The value of new construction -- which there is little of  also is declining. According the Colorado University Business Research Division, the value of nonresidential building permits in Boulder County fell to $212.7 million in 2003, a 26.5 percent drop from 2002.

Looking at these figures in the context of the past decade, however, show that the local market is still relatively strong, said Gary Horvath, who helped compile the numbers. He pointed out that in 1997 and 1998 (during good economic times) the value of nonresidential building permits in Boulder County was also around $200 million. In 1999, the figure jumped to $467.3 million, mainly because of the Flatiron Crossing development in Broomfield, Horvath said. Therefore, he said it is no surprise to see the number work its way back toward $200 million as the area builds out.

Even though there still is some new office construction in the area, the projects tend to be on a smaller scale, built specifically for a tenant's need.
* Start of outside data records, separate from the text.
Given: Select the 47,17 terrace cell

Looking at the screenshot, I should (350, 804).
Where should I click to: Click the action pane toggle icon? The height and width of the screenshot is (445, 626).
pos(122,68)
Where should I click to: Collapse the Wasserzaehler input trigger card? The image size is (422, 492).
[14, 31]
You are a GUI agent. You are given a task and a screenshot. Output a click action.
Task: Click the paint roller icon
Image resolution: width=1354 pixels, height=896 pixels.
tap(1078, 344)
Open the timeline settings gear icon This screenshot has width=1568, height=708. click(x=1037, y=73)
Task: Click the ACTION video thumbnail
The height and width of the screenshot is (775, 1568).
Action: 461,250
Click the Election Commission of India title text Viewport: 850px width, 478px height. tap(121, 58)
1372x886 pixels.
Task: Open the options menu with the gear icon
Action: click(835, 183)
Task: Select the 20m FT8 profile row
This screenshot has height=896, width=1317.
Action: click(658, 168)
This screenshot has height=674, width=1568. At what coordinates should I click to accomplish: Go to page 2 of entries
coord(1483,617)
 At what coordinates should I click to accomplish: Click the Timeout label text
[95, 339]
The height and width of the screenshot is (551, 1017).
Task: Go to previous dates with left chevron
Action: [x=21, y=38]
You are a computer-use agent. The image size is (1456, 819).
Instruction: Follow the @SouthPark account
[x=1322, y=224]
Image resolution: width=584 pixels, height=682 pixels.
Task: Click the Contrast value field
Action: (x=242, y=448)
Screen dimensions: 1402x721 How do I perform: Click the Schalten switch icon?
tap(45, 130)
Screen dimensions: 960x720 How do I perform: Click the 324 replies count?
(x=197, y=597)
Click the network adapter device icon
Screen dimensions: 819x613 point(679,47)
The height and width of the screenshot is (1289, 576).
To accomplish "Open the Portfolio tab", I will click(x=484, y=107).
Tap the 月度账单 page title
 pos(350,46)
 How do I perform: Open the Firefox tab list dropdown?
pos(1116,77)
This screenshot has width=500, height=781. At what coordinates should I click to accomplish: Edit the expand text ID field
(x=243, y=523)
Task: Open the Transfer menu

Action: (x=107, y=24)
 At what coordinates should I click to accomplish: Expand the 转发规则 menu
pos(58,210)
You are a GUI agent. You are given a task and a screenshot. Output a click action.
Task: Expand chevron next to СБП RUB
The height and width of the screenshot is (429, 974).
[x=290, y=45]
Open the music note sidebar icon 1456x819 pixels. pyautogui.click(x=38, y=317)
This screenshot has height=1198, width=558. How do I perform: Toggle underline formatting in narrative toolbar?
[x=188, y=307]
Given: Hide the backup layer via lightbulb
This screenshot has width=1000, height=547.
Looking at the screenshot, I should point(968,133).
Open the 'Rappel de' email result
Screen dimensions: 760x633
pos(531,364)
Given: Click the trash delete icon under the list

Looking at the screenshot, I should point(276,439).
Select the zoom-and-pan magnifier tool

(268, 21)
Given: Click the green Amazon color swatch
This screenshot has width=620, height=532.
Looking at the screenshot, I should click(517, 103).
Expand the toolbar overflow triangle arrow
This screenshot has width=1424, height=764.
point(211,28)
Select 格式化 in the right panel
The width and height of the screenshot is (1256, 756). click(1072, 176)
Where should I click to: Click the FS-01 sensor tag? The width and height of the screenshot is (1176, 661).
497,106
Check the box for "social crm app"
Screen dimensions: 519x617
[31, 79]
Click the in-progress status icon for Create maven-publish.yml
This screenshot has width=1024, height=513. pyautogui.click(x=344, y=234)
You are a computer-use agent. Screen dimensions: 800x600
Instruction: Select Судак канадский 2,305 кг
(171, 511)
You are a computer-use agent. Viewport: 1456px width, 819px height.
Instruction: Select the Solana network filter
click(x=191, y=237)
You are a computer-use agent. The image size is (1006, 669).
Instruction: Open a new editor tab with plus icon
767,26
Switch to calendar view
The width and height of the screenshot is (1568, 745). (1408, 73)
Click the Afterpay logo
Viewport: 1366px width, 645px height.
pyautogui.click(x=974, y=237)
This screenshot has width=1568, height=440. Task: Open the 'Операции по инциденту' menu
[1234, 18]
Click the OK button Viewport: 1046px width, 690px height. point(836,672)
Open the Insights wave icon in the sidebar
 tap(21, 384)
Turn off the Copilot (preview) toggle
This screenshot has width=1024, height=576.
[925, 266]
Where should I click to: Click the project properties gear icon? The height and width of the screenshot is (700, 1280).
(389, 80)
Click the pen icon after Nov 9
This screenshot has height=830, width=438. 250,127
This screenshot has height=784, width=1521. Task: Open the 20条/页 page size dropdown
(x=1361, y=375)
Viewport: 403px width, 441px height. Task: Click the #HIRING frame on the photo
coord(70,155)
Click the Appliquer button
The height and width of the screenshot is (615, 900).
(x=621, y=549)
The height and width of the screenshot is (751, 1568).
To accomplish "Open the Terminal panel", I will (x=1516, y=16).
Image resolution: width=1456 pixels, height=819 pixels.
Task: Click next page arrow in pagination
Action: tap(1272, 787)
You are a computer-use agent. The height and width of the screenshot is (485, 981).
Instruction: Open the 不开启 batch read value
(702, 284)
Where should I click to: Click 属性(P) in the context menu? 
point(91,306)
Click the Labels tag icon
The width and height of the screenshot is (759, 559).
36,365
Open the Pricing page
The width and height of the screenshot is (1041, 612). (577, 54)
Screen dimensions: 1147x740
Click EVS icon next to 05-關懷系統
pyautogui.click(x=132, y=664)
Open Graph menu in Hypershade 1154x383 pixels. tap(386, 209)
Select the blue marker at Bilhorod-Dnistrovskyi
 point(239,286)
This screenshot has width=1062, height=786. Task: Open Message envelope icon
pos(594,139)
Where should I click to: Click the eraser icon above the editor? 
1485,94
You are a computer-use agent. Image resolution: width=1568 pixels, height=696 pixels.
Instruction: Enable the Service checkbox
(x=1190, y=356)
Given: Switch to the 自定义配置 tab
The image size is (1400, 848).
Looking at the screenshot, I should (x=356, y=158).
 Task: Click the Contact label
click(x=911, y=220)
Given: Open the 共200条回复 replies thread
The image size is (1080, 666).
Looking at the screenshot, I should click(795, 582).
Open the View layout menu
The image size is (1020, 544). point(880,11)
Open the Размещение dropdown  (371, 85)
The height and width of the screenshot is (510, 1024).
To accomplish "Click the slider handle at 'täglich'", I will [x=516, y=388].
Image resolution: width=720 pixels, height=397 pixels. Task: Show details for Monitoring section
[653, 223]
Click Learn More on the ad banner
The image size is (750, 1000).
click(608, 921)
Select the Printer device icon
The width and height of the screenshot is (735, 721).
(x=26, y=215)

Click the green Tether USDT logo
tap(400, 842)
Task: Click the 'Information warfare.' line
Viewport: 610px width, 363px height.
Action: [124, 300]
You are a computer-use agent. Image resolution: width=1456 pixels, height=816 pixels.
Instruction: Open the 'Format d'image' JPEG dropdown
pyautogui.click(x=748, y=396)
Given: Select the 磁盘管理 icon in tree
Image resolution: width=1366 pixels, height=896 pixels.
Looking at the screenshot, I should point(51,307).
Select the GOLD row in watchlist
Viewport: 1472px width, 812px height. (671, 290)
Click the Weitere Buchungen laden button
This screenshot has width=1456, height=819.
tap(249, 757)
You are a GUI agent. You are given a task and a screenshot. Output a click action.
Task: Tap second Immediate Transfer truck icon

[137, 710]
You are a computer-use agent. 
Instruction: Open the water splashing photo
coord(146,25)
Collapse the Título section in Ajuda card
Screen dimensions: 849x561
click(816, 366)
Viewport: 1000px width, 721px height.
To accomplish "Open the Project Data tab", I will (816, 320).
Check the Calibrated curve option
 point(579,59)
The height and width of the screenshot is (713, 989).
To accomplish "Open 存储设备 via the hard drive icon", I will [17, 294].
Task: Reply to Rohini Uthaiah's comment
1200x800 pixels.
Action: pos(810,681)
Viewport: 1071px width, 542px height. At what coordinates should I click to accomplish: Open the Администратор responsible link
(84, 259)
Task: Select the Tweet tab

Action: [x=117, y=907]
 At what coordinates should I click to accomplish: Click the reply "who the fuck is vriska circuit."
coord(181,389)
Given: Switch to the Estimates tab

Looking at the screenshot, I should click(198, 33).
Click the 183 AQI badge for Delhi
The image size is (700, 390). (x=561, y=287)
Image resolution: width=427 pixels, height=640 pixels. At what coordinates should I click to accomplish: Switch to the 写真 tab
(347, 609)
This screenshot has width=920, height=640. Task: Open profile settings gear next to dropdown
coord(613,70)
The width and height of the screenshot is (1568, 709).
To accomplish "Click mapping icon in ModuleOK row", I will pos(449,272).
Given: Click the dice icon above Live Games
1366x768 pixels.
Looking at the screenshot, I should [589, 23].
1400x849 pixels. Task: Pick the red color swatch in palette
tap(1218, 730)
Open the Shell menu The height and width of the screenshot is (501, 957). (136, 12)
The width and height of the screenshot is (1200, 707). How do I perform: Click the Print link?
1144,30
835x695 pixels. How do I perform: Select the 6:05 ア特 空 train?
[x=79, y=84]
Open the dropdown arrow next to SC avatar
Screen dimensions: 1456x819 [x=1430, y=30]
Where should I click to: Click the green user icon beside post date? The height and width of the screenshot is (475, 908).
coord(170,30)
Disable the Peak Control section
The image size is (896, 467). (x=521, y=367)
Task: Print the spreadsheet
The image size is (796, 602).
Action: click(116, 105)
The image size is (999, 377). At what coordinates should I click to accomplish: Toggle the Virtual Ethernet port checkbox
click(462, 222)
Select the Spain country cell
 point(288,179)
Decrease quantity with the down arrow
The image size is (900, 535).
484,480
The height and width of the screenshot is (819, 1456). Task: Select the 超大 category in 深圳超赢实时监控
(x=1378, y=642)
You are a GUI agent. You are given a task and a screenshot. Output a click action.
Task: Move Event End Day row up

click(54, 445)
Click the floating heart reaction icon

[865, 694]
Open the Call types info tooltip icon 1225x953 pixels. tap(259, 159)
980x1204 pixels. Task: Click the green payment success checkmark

Other larger local office space projects, such as the Discovery Office Park in Superior, cautiously wait for the market to improve before building out their entire plan.

Discovery Office Park's main 36,000-square-foot building is scheduled to be complete in June, but construction of the three remaining buildings, totaling about another 100,000 square feet, is on hold.

"We don't plan to start the other buildings until we get the first one filled," said Ron Nixon, treasurer of Aweida Capital Management. The Superior venture capital company is overseeing the construction of the Discovery Office Park, which is on the east side of McCaslin Boulevard, just north of Rock Creek Parkway.

Bargain rates

Nixon said Aweida Capital would use about 8,000 square feet of the main building for its headquarters and then search for additional tenants. Although he could not provide lease rates yet, Nixon said the sluggish local office market would translate into some discounts.

"We'll probably have a bargain rate to come in, and then depending on the market, the rates will eventually move back up to their normal levels," Nixon said

Mark Casey, president and real estate broker at Casey Partners LTD, said he predicts 2004 will be "a golden year to buy commercial real estate."

Even though commercial real estate prices might dip lower in 2005 and beyond, mortgage rates are likely to start climbing back up, he said. This theory has a higher than normal percentage of commercial clientele expressing interest in buying rather than renting, Casey said.

"One of the reasons companies don't usually purchase is because they prefer the flexibility of renting or leasing," Casey said. That remains true for many high-tech companies with unpredictable growth. For the established small business owner, however, the favorable real estate market conditions have made purchasing owner-occupied property an attractive option, Casey said.

Landlords are responding to this type of consumer by splitting up their large commercial buildings into what Casey calls "commercial condominiums."

"Traditionally, we didn't see these kind of smaller commercial spaces for sale in Boulder," Casey said. "What it allows is for people to own their own space at a lower price."

The shift of benefits toward the buyer in 2004 hints that this year could bring a flurry of property transactions. The question property buyers must ask their mirror on the wall for 2004 is -- should they take advantage of the current low mortgage rates and small discounts now or should they risk higher mortgage rates waiting for better bargains to arise in 2005?